Legacy Product

Fusion 5.10
    Fusion 5.10

    BPR Recommender Jobs

    Use this job when you want to compute user recommendations or item similarities using a Bayesian Personalized Ranking (BPR) recommender algorithm.

    The ALS recommender job is deprecated. Use this recommender job instead.

    Default job name

    COLLECTION_NAME_bpr_item_recs

    Input

    Aggregated signals (the COLLECTION_NAME_recs_aggr collection by default)

    Output

    query
    count_i
    type
    timstamp_tdt
    user_id
    doc_id
    session_id
    fusion_query_id

    Required signals fields:

    required

    required

    required

    required

    required

    This job assumes that your signals collection contains the preferences of many users. It uses this collection of preferences to predict another user’s preference for an item that the user has not yet seen:

    • User. Use Training Collection User Id Field to specify the name of the user ID field, usually user_id_s.

    • Item. Use Training Collection Item Id Field to specify the name of the item ID field, usually item_id_s.

    • Interaction-value. Use Training Collection Counts/Weights Field to specify the name of the interaction value field, usually aggr_count_i.

    Compared to ALS-based recommenders, BPR-based recommenders compare a pair of recommendations for a user instead of static 0, 1 input-based recommendations as in ALS.
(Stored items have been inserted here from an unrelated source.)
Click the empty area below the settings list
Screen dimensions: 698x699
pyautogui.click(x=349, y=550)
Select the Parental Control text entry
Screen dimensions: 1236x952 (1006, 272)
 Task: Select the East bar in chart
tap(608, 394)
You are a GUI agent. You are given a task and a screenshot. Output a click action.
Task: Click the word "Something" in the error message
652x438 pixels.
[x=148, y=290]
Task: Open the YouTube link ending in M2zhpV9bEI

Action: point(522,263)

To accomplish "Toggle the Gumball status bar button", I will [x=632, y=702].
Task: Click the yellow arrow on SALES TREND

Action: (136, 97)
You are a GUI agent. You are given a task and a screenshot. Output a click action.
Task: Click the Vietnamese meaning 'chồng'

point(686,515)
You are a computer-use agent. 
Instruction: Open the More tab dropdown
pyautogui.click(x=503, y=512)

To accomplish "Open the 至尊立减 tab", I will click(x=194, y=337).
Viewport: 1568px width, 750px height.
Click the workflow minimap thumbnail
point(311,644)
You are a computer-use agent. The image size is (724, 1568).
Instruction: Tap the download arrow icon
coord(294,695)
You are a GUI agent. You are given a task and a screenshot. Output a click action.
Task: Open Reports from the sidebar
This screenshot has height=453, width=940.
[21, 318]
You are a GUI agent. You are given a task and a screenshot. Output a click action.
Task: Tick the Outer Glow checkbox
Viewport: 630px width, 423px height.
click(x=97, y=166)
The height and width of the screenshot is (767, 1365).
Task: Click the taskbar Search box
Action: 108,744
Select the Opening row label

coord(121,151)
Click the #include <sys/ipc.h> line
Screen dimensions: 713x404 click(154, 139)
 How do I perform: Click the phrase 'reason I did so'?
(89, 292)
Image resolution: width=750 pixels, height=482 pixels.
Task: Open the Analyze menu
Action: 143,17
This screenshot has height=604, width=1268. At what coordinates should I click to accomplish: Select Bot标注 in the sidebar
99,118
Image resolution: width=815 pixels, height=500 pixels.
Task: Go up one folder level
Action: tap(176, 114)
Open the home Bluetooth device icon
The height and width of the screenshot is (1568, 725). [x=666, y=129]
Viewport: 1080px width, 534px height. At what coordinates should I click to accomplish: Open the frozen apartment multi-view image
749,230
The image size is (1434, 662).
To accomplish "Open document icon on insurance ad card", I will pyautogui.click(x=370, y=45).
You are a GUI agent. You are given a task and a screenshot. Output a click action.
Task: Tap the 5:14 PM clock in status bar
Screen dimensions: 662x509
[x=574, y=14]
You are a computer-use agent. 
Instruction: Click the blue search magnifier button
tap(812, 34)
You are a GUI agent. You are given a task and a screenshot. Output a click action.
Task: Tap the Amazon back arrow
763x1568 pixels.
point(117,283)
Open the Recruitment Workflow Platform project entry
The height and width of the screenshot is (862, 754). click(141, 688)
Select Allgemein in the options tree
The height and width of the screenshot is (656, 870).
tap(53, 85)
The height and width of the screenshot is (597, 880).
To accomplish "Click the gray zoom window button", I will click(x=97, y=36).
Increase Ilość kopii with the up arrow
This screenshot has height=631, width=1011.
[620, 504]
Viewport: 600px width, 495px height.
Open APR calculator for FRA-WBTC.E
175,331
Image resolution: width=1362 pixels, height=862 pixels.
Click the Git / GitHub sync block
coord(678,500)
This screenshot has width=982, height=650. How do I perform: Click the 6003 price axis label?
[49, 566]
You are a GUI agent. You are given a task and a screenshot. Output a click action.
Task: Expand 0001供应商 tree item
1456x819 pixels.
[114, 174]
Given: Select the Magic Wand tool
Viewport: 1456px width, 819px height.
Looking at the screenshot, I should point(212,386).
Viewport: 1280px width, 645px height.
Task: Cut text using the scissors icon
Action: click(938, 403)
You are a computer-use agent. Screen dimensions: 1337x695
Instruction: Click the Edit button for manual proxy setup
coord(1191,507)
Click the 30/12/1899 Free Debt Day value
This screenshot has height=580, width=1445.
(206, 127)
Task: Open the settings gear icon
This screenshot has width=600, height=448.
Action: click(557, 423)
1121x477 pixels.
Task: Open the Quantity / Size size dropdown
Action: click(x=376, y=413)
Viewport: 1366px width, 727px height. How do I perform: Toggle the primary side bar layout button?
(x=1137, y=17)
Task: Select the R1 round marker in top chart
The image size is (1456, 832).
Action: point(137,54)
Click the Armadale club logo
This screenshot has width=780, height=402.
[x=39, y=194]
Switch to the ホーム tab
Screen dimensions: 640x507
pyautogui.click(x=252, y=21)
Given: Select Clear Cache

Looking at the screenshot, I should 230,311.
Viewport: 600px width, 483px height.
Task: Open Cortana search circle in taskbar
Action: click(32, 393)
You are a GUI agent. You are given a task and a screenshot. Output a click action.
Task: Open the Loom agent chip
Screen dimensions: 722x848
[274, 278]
    You can also configure this job to read from or write to cloud storage. See Configure An Argo-Based Job to Access GCS and Configure An Argo-Based Job to Access S3.
    BPR collaborative recommendations dataflow

    BPR dataflow

    If using Solr as the training data source, ensure that the source collection contains the random_* dynamic field defined in its managed-schema. This field is required for sampling the data. If it is not present, add the following entry to the managed-schema alongside other dynamic fields <dynamicField name="random_*" type="random"/> and <fieldType class="solr.RandomSortField" indexed="true" name="random"/> alongside other field types.

    Tuning tips

    The BPR Recommender job has a few unique tuning parameters compared to the ALS Recommender job:

    • Training Data Filtered By Popular Items

      By setting the minimum number of user interactions required for items to be included in training and recommendations, you can suppress items that do not yet have enough signals data for meaningful recommendations.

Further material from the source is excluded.